Task:
How many lines of the records below contain the word "will"? Reply with the number alone.

Dataset items:

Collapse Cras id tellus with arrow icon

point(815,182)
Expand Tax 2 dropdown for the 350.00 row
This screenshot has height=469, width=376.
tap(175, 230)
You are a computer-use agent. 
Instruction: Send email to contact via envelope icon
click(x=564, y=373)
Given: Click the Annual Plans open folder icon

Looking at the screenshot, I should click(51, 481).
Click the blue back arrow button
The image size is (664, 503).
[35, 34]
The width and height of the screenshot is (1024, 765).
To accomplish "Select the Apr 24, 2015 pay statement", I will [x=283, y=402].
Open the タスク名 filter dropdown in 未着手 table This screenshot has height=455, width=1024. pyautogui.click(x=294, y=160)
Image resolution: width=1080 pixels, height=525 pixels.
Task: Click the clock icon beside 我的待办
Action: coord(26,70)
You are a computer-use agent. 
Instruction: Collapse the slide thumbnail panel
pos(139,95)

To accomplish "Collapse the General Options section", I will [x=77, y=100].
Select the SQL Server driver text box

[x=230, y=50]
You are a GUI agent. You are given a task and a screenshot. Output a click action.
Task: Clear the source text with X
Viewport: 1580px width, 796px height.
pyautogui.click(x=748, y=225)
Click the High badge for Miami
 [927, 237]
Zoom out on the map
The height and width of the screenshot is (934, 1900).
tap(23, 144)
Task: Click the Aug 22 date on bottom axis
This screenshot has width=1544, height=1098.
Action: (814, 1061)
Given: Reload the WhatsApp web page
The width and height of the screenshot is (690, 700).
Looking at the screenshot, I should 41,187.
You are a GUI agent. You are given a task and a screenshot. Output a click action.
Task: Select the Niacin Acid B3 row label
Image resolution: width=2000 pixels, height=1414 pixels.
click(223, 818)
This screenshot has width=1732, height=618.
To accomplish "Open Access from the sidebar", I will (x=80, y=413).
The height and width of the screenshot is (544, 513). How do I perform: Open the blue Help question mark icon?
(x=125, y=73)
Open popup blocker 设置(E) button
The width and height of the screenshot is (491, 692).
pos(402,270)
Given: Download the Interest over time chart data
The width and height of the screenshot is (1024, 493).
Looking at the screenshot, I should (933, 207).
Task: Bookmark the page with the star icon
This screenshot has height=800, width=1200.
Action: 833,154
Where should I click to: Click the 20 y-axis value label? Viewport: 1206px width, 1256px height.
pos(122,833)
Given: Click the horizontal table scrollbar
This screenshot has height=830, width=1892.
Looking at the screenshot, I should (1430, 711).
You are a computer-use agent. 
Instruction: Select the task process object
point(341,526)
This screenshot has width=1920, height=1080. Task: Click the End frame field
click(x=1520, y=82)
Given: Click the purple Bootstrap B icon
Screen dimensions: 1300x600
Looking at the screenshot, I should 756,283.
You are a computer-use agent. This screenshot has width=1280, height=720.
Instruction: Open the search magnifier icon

Reply to the exercise:
3